June 3, 2009 at 12:46 pm
So, this is of course amazing, as was your last post, and I am embarrassingly obsessed with your blog, blah blah blah, you know, the usual. You make me want to be a better blogger!
Also, I hate Stephen Baldwin because whenever some marijuana legalization activist gets a mainstream platform to make all the obvious and reasonable and common sense arguments for legalization, they always get Stephen Baldwin to make the opposing argument, and he never responds to any of the valid points, he just says asinine things like, “We all know that smoking pot will turn you into a pathetic heroin-addicted failure at life.
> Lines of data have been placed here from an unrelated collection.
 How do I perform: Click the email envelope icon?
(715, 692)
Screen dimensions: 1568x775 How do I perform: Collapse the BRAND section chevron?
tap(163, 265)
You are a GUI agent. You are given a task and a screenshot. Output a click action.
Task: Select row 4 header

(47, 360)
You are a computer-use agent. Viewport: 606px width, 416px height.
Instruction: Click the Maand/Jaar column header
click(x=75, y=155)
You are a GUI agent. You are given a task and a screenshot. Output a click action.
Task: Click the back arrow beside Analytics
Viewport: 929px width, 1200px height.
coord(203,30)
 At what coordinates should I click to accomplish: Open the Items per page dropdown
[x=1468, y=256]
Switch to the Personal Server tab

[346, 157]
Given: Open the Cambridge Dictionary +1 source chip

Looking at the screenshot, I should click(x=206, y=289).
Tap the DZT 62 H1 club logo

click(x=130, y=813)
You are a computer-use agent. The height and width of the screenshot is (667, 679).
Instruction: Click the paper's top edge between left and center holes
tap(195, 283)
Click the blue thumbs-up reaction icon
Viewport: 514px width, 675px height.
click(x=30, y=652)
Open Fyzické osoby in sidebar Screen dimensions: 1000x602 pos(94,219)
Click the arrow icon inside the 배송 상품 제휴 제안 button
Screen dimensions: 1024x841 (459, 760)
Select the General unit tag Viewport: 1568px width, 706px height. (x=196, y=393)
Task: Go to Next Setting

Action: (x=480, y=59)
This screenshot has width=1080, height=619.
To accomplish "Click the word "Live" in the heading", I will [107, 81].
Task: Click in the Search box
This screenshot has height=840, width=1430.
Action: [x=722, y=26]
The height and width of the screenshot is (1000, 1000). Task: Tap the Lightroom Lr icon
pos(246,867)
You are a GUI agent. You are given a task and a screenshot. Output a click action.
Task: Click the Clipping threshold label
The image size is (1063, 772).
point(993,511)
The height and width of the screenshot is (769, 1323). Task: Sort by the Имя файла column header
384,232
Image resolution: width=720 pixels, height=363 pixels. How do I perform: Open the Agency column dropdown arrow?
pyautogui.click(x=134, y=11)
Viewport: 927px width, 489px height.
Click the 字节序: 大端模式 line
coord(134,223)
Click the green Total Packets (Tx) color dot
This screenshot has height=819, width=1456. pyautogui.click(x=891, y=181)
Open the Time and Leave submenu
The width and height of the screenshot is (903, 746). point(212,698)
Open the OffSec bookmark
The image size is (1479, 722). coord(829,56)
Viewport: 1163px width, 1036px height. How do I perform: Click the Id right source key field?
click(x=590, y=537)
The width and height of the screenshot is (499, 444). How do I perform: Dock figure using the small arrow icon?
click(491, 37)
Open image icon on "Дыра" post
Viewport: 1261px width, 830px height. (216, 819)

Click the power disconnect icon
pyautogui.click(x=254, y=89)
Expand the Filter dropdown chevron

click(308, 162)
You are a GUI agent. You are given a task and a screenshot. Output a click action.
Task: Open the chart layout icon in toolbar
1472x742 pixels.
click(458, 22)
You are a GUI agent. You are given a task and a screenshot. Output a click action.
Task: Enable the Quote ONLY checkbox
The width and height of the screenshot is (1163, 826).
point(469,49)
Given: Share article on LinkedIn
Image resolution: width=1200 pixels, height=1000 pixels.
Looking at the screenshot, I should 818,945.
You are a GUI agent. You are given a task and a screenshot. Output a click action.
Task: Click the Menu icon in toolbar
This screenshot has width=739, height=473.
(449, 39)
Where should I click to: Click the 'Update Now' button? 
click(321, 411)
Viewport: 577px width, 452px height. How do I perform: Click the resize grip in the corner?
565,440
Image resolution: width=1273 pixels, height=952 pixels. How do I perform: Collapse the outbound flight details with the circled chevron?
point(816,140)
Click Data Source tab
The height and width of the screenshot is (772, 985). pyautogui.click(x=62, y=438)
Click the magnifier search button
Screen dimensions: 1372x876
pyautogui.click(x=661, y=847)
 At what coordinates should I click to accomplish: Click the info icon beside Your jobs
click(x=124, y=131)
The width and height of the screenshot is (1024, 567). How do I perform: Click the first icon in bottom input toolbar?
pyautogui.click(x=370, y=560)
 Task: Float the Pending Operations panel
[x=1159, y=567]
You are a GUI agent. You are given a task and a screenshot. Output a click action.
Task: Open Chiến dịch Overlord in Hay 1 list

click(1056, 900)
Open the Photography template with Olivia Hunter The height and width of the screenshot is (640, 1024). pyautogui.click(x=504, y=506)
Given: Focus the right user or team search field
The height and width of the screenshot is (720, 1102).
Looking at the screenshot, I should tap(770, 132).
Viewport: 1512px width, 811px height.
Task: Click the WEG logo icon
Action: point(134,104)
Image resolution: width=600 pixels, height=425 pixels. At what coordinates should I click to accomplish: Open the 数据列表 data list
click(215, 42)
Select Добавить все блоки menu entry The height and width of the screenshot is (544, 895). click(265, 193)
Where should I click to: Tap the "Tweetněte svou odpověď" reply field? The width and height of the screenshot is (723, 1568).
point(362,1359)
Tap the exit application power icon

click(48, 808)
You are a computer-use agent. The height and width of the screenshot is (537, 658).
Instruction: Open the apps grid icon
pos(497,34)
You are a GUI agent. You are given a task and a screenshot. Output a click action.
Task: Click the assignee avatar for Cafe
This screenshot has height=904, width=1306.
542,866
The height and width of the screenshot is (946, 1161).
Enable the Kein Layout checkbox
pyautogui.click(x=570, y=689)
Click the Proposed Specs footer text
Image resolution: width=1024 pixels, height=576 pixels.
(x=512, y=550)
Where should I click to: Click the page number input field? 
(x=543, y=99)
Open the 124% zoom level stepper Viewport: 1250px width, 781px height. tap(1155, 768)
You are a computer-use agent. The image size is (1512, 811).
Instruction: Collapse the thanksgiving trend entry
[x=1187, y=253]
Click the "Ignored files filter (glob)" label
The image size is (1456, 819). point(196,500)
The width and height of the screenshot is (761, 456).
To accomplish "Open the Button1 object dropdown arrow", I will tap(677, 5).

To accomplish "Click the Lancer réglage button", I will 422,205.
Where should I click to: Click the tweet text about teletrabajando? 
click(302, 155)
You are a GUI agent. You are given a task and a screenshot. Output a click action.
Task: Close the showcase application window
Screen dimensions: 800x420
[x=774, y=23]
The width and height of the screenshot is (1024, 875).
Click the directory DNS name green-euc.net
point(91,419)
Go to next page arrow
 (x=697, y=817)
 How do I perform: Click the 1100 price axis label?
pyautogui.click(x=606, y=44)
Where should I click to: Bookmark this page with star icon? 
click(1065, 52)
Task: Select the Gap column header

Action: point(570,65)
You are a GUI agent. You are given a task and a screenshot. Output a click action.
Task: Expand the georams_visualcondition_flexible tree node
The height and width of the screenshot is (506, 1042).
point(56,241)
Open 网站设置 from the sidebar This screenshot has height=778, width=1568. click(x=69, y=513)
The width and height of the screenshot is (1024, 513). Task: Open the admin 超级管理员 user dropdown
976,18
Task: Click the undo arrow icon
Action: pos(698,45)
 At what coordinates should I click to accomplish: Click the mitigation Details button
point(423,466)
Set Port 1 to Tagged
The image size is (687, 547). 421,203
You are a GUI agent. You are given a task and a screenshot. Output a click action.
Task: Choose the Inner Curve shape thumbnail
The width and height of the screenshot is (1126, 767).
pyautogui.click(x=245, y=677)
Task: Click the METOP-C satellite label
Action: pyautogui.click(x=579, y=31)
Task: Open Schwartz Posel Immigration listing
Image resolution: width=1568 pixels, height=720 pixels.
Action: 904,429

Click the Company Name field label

Trust me, I know.” See, now I’m all pissed off just from typing that out.
June 3, 2009 at 1:46 pm
You are of course too kind as always. You should write more! Also, thank you very much for this tidbit, because now I have a perfectly valid reason to hate Stephen Baldwin which I didn’t have before and which was making me feel kind of ucky.
June 4, 2009 at 11:11 am
[…] is building for hundreds of words at a time, and also he likes commas way better than periods. But note: Obama does his trademark Obama chuckle and he tells incredulous Brian that no, he doesn’t watch […]
June 4, 2009 at 8:33 pm
Your blog is awesome enough even without the super-awesome Ida Maria references. Nonetheless, I appreciate them. Even though I’m damn near suffering from awesomeness overload now.
June 4, 2009 at 11:46 pm
Thanks a lot, man. For your own sake, be sure to avoid the Ida Maria, especially the uptempo stuff, until you get your awesomeness back down to a safe and healthy level.